> [WORK TO COMPLETE] Copy every line of the data exactly, leaving nothing out.

┄┄┄┄┄┄┄┄┄┄

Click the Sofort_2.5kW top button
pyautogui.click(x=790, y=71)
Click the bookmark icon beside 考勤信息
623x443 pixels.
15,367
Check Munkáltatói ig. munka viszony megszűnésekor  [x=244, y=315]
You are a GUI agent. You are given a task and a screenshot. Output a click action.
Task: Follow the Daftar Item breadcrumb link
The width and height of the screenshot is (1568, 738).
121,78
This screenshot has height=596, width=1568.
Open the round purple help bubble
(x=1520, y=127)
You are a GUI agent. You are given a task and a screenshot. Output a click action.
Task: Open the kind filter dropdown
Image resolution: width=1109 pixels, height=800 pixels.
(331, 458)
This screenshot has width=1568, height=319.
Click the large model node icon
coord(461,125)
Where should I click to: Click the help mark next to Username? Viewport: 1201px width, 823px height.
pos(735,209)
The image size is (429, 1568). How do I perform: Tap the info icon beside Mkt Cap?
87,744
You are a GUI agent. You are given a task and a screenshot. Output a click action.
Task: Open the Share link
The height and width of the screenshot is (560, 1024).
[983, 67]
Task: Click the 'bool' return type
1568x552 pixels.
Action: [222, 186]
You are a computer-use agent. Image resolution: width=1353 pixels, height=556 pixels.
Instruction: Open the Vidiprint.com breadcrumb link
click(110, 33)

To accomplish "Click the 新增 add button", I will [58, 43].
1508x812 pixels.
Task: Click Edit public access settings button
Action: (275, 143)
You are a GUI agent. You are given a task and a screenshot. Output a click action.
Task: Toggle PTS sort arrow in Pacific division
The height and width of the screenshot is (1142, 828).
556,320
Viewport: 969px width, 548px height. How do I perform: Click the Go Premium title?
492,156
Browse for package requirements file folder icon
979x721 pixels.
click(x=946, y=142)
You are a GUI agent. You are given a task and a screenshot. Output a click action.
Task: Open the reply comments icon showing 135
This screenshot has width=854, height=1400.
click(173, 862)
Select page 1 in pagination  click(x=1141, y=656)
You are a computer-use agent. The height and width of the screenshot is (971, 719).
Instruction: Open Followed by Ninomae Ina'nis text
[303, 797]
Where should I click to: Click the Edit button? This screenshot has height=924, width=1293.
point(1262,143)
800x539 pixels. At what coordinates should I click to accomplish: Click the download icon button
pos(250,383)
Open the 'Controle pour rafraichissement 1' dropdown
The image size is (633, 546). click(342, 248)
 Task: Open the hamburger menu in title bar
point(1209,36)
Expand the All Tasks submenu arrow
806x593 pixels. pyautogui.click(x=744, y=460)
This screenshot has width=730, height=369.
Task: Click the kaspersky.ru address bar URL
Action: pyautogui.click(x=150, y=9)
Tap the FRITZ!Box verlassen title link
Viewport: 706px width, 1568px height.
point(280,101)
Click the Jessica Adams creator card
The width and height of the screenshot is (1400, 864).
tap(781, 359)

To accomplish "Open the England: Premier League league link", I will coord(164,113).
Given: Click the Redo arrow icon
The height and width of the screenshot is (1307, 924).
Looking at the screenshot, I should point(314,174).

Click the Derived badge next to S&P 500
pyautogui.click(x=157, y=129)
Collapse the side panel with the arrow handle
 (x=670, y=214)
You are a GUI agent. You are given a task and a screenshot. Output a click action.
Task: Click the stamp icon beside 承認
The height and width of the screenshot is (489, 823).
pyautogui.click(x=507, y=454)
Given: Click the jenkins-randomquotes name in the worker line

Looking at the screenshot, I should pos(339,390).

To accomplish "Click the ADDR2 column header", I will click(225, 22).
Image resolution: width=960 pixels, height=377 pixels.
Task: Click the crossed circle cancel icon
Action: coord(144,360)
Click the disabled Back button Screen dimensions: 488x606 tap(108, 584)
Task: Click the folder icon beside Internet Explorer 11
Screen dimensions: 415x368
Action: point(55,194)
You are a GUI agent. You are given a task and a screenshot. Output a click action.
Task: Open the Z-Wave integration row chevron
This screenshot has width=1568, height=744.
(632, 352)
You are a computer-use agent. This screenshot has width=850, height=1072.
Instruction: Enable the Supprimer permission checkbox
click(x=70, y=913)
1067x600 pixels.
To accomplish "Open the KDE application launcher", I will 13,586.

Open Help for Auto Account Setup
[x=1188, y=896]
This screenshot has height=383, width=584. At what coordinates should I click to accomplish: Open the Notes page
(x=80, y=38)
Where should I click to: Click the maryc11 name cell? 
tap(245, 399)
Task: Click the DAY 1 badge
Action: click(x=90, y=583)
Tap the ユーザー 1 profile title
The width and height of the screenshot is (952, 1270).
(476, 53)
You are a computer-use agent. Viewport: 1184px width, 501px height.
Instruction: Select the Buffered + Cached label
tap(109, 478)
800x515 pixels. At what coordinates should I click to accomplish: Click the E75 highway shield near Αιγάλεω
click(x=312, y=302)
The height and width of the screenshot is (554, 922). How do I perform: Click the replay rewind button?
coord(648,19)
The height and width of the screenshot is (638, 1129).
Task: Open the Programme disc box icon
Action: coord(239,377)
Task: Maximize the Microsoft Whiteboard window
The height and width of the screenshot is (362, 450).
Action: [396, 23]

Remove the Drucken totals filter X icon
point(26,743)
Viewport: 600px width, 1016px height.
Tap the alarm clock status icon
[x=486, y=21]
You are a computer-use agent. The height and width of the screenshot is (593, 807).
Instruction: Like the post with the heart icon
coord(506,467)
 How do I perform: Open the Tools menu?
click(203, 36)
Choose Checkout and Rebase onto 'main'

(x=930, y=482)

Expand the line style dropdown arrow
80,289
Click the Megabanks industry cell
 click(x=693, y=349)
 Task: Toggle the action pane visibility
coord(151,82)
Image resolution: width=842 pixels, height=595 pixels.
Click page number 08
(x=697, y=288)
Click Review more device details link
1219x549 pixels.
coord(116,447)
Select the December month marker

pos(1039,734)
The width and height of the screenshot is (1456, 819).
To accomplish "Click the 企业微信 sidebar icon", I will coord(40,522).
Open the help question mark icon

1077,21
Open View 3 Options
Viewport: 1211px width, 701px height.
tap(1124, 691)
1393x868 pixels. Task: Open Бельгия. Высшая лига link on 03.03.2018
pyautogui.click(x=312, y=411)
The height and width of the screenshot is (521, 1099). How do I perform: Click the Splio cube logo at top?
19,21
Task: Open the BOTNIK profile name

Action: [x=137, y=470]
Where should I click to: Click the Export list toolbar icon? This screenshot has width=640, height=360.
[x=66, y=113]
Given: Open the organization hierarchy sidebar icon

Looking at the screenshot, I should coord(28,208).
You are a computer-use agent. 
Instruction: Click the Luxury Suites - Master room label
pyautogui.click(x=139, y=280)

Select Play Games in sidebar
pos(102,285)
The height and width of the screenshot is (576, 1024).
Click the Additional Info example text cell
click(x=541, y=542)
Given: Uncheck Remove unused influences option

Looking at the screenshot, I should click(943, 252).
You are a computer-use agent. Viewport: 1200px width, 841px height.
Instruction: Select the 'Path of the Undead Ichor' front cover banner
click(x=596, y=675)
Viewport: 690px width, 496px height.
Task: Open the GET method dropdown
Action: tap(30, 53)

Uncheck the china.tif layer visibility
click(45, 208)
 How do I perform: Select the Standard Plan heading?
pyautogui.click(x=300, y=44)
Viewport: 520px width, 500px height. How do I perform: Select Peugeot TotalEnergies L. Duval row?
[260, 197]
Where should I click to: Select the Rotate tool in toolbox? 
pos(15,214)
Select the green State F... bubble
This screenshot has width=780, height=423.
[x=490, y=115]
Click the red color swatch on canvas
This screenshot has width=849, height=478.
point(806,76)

┄┄┄┄┄┄┄┄┄┄

> [SOLUTION TO THIS PROBLEM]
Click the Sofort_2.5kW top button
pyautogui.click(x=790, y=71)
Click the bookmark icon beside 考勤信息
623x443 pixels.
15,367
Check Munkáltatói ig. munka viszony megszűnésekor  [x=244, y=315]
You are a GUI agent. You are given a task and a screenshot. Output a click action.
Task: Follow the Daftar Item breadcrumb link
The width and height of the screenshot is (1568, 738).
121,78
This screenshot has height=596, width=1568.
Open the round purple help bubble
(x=1520, y=127)
You are a GUI agent. You are given a task and a screenshot. Output a click action.
Task: Open the kind filter dropdown
Image resolution: width=1109 pixels, height=800 pixels.
(331, 458)
This screenshot has width=1568, height=319.
Click the large model node icon
coord(461,125)
Where should I click to: Click the help mark next to Username? Viewport: 1201px width, 823px height.
pos(735,209)
The image size is (429, 1568). How do I perform: Tap the info icon beside Mkt Cap?
87,744
You are a GUI agent. You are given a task and a screenshot. Output a click action.
Task: Open the Share link
The height and width of the screenshot is (560, 1024).
[983, 67]
Task: Click the 'bool' return type
1568x552 pixels.
Action: [222, 186]
You are a computer-use agent. Image resolution: width=1353 pixels, height=556 pixels.
Instruction: Open the Vidiprint.com breadcrumb link
click(110, 33)

To accomplish "Click the 新增 add button", I will [58, 43].
1508x812 pixels.
Task: Click Edit public access settings button
Action: (275, 143)
You are a GUI agent. You are given a task and a screenshot. Output a click action.
Task: Toggle PTS sort arrow in Pacific division
The height and width of the screenshot is (1142, 828).
556,320
Viewport: 969px width, 548px height. How do I perform: Click the Go Premium title?
492,156
Browse for package requirements file folder icon
979x721 pixels.
click(x=946, y=142)
You are a GUI agent. You are given a task and a screenshot. Output a click action.
Task: Open the reply comments icon showing 135
This screenshot has width=854, height=1400.
click(173, 862)
Select page 1 in pagination  click(x=1141, y=656)
You are a computer-use agent. The height and width of the screenshot is (971, 719).
Instruction: Open Followed by Ninomae Ina'nis text
[303, 797]
Where should I click to: Click the Edit button? This screenshot has height=924, width=1293.
point(1262,143)
800x539 pixels. At what coordinates should I click to accomplish: Click the download icon button
pos(250,383)
Open the 'Controle pour rafraichissement 1' dropdown
The image size is (633, 546). click(342, 248)
 Task: Open the hamburger menu in title bar
point(1209,36)
Expand the All Tasks submenu arrow
806x593 pixels. pyautogui.click(x=744, y=460)
This screenshot has width=730, height=369.
Task: Click the kaspersky.ru address bar URL
Action: pyautogui.click(x=150, y=9)
Tap the FRITZ!Box verlassen title link
Viewport: 706px width, 1568px height.
point(280,101)
Click the Jessica Adams creator card
The width and height of the screenshot is (1400, 864).
tap(781, 359)

To accomplish "Open the England: Premier League league link", I will coord(164,113).
Given: Click the Redo arrow icon
The height and width of the screenshot is (1307, 924).
Looking at the screenshot, I should point(314,174).

Click the Derived badge next to S&P 500
pyautogui.click(x=157, y=129)
Collapse the side panel with the arrow handle
 (x=670, y=214)
You are a GUI agent. You are given a task and a screenshot. Output a click action.
Task: Click the stamp icon beside 承認
The height and width of the screenshot is (489, 823).
pyautogui.click(x=507, y=454)
Given: Click the jenkins-randomquotes name in the worker line

Looking at the screenshot, I should pos(339,390).

To accomplish "Click the ADDR2 column header", I will click(225, 22).
Image resolution: width=960 pixels, height=377 pixels.
Task: Click the crossed circle cancel icon
Action: coord(144,360)
Click the disabled Back button Screen dimensions: 488x606 tap(108, 584)
Task: Click the folder icon beside Internet Explorer 11
Screen dimensions: 415x368
Action: point(55,194)
You are a GUI agent. You are given a task and a screenshot. Output a click action.
Task: Open the Z-Wave integration row chevron
This screenshot has width=1568, height=744.
(632, 352)
You are a computer-use agent. This screenshot has width=850, height=1072.
Instruction: Enable the Supprimer permission checkbox
click(x=70, y=913)
1067x600 pixels.
To accomplish "Open the KDE application launcher", I will 13,586.

Open Help for Auto Account Setup
[x=1188, y=896]
This screenshot has height=383, width=584. At what coordinates should I click to accomplish: Open the Notes page
(x=80, y=38)
Where should I click to: Click the maryc11 name cell? 
tap(245, 399)
Task: Click the DAY 1 badge
Action: click(x=90, y=583)
Tap the ユーザー 1 profile title
The width and height of the screenshot is (952, 1270).
(476, 53)
You are a computer-use agent. Viewport: 1184px width, 501px height.
Instruction: Select the Buffered + Cached label
tap(109, 478)
800x515 pixels. At what coordinates should I click to accomplish: Click the E75 highway shield near Αιγάλεω
click(x=312, y=302)
The height and width of the screenshot is (554, 922). How do I perform: Click the replay rewind button?
coord(648,19)
The height and width of the screenshot is (638, 1129).
Task: Open the Programme disc box icon
Action: coord(239,377)
Task: Maximize the Microsoft Whiteboard window
The height and width of the screenshot is (362, 450).
Action: [396, 23]

Remove the Drucken totals filter X icon
point(26,743)
Viewport: 600px width, 1016px height.
Tap the alarm clock status icon
[x=486, y=21]
You are a computer-use agent. The height and width of the screenshot is (593, 807).
Instruction: Like the post with the heart icon
coord(506,467)
 How do I perform: Open the Tools menu?
click(203, 36)
Choose Checkout and Rebase onto 'main'

(x=930, y=482)

Expand the line style dropdown arrow
80,289
Click the Megabanks industry cell
 click(x=693, y=349)
 Task: Toggle the action pane visibility
coord(151,82)
Image resolution: width=842 pixels, height=595 pixels.
Click page number 08
(x=697, y=288)
Click Review more device details link
1219x549 pixels.
coord(116,447)
Select the December month marker

pos(1039,734)
The width and height of the screenshot is (1456, 819).
To accomplish "Click the 企业微信 sidebar icon", I will coord(40,522).
Open the help question mark icon

1077,21
Open View 3 Options
Viewport: 1211px width, 701px height.
tap(1124, 691)
1393x868 pixels. Task: Open Бельгия. Высшая лига link on 03.03.2018
pyautogui.click(x=312, y=411)
The height and width of the screenshot is (521, 1099). How do I perform: Click the Splio cube logo at top?
19,21
Task: Open the BOTNIK profile name

Action: [x=137, y=470]
Where should I click to: Click the Export list toolbar icon? This screenshot has width=640, height=360.
[x=66, y=113]
Given: Open the organization hierarchy sidebar icon

Looking at the screenshot, I should coord(28,208).
You are a computer-use agent. 
Instruction: Click the Luxury Suites - Master room label
pyautogui.click(x=139, y=280)

Select Play Games in sidebar
pos(102,285)
The height and width of the screenshot is (576, 1024).
Click the Additional Info example text cell
click(x=541, y=542)
Given: Uncheck Remove unused influences option

Looking at the screenshot, I should click(943, 252).
You are a computer-use agent. Viewport: 1200px width, 841px height.
Instruction: Select the 'Path of the Undead Ichor' front cover banner
click(x=596, y=675)
Viewport: 690px width, 496px height.
Task: Open the GET method dropdown
Action: tap(30, 53)

Uncheck the china.tif layer visibility
click(45, 208)
 How do I perform: Select the Standard Plan heading?
pyautogui.click(x=300, y=44)
Viewport: 520px width, 500px height. How do I perform: Select Peugeot TotalEnergies L. Duval row?
[260, 197]
Where should I click to: Select the Rotate tool in toolbox? 
pos(15,214)
Select the green State F... bubble
This screenshot has width=780, height=423.
[x=490, y=115]
Click the red color swatch on canvas
This screenshot has width=849, height=478.
point(806,76)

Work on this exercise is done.